As they got older, the differences began to appear more often than not. Laura remained beautiful, blonde, smart, thin…Miles wore black, dyed her hair black, painted her nails black, fought against the system and gained weight. Now, the only thing they have in common is meeting every now and then in their private treehouse to soar in the clouds, using prescription drugs.
Now the ultimate has happened – Laura committed suicide using those same prescription drugs. Miles’s world is turned topsy-turvy. Even though they didn’t hang out at school together or share the same friends, Laura was the sun that Miles’s universe revolved around. She covers her emotions and the hurricane building within her with Darvoset, Percodan, Valium. And she continues her regular habit of belittling herself because of her weight as well as becoming a recluse.
The only person she lets into her world is Jamal, her best friend. Everyone loves Jamal in and out of school, and while they give him a hard time about hanging around with “8 Mile,” or Miles, he doesn’t care. He loves Miles’s attitude and her creativity. She loves his “I don’t care what they say about us” attitude and his smooth looks. But things begin to fall apart between them when Bex, Laura’s best friend, turns to Jamal for comfort after the funeral. Suddenly, Miles’s secret love is threatened. She retreats into the garden with her smokes and coke, and again, she covers her emotions with prescription drugs. Then things get really bad…
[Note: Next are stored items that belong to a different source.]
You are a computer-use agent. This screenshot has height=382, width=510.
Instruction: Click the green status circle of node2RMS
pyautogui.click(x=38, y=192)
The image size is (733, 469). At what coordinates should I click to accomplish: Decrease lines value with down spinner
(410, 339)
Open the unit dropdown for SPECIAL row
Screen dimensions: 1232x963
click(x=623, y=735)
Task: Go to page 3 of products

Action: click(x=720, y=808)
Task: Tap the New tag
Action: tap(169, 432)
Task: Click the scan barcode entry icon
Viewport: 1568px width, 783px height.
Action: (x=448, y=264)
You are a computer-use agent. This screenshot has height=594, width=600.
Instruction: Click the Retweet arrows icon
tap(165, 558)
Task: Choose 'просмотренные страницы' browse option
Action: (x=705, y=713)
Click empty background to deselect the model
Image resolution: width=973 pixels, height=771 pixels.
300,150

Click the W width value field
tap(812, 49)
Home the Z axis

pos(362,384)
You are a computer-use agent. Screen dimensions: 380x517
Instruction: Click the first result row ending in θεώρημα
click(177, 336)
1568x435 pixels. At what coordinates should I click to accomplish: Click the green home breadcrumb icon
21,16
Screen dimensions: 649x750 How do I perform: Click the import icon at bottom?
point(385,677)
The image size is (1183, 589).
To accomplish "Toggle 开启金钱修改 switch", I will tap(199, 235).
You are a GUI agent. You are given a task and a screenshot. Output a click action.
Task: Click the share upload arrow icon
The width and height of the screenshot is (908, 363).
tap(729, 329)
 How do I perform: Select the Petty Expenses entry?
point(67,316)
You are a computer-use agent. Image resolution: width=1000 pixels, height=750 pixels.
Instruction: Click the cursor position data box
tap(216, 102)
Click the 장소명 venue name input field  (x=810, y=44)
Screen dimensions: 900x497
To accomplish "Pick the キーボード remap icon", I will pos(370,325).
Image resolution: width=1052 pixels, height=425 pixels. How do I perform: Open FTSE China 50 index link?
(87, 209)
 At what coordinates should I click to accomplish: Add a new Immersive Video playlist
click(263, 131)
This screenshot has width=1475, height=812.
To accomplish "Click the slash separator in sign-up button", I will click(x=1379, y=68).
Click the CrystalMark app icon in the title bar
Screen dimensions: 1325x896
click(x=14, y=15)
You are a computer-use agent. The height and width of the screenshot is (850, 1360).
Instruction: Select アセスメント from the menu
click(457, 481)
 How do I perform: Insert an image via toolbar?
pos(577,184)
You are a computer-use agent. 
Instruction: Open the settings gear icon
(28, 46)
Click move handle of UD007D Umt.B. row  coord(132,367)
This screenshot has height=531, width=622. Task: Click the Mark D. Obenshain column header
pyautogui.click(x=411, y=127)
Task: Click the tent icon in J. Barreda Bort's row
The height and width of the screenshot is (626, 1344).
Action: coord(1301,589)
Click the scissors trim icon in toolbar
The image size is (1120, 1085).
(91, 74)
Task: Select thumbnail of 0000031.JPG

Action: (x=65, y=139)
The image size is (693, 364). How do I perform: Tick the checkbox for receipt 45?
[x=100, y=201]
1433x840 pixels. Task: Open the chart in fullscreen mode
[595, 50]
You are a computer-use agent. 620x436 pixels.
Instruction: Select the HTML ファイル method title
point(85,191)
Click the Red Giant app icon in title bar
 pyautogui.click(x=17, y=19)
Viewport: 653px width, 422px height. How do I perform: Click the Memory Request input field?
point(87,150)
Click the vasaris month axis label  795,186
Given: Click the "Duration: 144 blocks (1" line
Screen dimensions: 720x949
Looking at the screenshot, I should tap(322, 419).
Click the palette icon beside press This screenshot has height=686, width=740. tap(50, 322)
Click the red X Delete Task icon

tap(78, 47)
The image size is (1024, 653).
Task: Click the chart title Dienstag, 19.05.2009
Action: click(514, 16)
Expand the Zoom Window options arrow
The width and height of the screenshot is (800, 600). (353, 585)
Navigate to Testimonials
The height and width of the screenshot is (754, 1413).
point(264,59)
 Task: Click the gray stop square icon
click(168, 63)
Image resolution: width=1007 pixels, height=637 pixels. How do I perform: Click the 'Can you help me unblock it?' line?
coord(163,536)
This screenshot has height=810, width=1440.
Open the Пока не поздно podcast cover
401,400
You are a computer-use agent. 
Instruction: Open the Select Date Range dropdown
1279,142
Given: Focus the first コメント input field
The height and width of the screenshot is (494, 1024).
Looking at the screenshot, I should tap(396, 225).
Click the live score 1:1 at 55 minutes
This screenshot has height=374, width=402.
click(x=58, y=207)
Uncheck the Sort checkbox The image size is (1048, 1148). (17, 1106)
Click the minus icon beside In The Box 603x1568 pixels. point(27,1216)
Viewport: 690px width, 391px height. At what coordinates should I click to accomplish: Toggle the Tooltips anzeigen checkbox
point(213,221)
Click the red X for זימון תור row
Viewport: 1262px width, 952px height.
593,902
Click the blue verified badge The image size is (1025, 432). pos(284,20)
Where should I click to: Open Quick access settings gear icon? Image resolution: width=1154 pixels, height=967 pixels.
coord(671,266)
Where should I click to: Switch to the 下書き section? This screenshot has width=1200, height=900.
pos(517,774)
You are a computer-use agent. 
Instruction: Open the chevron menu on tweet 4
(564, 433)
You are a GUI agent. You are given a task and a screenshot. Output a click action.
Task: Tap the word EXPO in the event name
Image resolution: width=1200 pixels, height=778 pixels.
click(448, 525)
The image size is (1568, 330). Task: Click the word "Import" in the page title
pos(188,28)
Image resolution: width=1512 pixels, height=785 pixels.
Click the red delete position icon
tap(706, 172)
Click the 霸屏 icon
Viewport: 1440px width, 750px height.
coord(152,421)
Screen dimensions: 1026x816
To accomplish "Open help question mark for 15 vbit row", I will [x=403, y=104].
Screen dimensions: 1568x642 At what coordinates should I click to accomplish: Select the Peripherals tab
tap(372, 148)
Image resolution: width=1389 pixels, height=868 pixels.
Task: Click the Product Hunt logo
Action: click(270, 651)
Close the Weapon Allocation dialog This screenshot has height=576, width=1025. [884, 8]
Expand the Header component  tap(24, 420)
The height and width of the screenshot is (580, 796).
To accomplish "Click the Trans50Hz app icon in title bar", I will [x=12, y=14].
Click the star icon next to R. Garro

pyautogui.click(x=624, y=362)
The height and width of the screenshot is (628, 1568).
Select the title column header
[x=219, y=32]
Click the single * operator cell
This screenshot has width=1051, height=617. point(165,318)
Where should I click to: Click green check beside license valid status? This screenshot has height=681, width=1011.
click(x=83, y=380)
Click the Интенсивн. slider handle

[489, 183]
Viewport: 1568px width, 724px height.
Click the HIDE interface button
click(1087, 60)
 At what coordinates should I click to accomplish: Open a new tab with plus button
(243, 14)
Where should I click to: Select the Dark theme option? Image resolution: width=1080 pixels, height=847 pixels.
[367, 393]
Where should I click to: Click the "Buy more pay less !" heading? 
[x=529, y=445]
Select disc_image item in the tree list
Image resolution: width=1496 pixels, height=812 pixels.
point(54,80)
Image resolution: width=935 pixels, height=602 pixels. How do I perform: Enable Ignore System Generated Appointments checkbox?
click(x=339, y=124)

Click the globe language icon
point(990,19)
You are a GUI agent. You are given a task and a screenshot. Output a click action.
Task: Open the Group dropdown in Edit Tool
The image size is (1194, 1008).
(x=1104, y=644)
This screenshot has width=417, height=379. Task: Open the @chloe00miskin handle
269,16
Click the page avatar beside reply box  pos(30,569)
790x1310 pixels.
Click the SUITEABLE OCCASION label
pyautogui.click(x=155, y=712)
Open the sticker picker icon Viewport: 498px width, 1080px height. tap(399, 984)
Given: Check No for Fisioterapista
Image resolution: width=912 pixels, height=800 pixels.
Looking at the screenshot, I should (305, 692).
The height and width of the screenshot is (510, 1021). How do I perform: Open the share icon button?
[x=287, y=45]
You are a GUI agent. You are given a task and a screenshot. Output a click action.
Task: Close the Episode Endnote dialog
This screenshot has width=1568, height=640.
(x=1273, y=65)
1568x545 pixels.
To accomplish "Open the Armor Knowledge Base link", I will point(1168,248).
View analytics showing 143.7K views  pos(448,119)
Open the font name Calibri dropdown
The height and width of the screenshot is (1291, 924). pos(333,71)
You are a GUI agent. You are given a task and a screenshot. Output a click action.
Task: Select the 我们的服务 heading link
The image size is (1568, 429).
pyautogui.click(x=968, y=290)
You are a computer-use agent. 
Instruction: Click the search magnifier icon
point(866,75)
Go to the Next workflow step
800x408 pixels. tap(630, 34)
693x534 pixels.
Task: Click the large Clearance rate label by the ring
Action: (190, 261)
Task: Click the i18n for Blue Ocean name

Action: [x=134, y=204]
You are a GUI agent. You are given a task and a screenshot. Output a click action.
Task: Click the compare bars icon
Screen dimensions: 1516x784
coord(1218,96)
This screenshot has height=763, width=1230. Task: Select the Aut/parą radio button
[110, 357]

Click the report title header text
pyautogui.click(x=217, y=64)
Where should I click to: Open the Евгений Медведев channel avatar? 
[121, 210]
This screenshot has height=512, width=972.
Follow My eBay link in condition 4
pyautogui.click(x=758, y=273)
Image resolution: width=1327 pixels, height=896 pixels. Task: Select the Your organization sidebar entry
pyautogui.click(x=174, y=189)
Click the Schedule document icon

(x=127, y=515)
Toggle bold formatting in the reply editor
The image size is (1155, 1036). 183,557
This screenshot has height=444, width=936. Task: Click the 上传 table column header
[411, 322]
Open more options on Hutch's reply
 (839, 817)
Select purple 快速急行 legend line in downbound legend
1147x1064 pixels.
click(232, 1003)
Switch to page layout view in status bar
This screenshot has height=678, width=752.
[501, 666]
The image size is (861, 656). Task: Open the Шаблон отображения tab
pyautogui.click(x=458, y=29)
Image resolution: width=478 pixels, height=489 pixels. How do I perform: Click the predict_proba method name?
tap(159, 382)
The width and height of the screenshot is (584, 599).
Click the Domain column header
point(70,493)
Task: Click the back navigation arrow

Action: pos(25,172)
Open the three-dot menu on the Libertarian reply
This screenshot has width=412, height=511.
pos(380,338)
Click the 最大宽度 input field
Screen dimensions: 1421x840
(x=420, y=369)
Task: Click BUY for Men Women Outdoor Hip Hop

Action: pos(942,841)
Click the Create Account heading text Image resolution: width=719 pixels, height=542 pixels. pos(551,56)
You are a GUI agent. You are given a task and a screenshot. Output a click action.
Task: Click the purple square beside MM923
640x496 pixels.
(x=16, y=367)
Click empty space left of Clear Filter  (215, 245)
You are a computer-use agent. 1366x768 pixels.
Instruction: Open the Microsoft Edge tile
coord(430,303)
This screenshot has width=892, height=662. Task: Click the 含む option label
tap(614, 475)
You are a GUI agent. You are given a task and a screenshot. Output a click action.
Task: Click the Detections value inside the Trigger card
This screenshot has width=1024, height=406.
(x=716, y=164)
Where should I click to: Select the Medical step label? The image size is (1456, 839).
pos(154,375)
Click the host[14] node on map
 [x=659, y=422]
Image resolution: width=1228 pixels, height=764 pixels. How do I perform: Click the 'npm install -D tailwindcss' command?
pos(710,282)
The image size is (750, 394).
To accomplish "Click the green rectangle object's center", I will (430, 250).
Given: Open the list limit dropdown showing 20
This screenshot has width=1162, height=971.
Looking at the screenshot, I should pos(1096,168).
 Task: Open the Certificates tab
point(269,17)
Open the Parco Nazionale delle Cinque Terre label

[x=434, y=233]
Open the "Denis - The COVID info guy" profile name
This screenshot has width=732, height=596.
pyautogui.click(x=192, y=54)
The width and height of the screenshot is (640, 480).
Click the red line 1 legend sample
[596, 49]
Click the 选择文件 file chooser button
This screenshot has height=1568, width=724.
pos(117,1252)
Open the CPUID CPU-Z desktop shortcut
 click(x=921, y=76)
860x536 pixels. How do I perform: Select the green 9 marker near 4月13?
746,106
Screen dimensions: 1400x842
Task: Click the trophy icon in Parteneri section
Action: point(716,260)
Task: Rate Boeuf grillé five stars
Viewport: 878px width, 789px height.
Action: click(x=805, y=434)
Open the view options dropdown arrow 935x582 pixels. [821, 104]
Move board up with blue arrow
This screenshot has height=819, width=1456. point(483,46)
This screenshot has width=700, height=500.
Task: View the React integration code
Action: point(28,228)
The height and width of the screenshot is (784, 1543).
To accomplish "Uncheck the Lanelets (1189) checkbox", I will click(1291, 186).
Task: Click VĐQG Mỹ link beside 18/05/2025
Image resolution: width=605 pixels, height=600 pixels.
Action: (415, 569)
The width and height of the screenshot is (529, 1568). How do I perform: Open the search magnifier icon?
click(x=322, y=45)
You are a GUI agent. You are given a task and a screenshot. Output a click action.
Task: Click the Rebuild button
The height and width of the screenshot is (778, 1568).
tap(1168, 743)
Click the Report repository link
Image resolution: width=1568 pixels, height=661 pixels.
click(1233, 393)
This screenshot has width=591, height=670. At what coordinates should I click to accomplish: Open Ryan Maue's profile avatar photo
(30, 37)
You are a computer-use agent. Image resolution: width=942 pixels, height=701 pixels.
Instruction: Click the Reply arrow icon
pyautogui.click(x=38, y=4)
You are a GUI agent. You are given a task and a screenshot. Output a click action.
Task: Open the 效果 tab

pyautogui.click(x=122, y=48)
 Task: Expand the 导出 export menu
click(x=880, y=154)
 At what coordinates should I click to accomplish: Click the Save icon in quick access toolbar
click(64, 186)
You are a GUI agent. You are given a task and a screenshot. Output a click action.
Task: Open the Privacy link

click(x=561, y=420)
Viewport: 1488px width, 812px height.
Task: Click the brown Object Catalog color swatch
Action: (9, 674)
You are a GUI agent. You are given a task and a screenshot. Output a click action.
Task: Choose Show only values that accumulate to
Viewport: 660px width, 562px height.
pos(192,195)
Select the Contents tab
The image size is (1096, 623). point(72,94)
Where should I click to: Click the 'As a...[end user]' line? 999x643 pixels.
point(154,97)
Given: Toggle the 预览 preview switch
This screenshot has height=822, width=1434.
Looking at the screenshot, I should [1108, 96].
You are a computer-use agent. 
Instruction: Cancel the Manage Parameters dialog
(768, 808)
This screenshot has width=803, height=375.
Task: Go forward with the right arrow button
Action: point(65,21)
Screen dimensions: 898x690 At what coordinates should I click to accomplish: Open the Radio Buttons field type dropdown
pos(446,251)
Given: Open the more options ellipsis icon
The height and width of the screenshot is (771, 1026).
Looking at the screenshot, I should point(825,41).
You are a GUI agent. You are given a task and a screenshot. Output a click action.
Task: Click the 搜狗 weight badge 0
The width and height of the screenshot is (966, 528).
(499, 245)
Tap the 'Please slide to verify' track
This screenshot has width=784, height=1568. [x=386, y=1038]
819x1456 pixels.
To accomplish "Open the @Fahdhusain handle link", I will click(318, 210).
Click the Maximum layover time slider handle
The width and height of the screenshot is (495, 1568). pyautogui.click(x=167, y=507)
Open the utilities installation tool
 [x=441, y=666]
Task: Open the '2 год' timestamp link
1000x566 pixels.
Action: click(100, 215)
Rachel Cohn is best known in the YA circle for her books Pop Princess and Gingerbread, and this is a far departure from both. Miles is not a heroine, and she will never see herself as worthy of relationships of any kind. Readers will automatically sense this about her and not really like who she is, but will at the same time be intrigued with her. And that is what makes this such a great YA book. Miles takes the reader on a journey of a person who has the possibility of it all, but chooses to become an addict, never seeing the beauty and intelligence she truly possesses. Readers will get to see these hidden traits in glimpses through the characters involved in her life, but won’t understand the full import of how deep Miles has gotten into her drug culture until the last part of the book. She is redeemed, but there will always be the shadow of a monster called Percodan and a dead girl following her.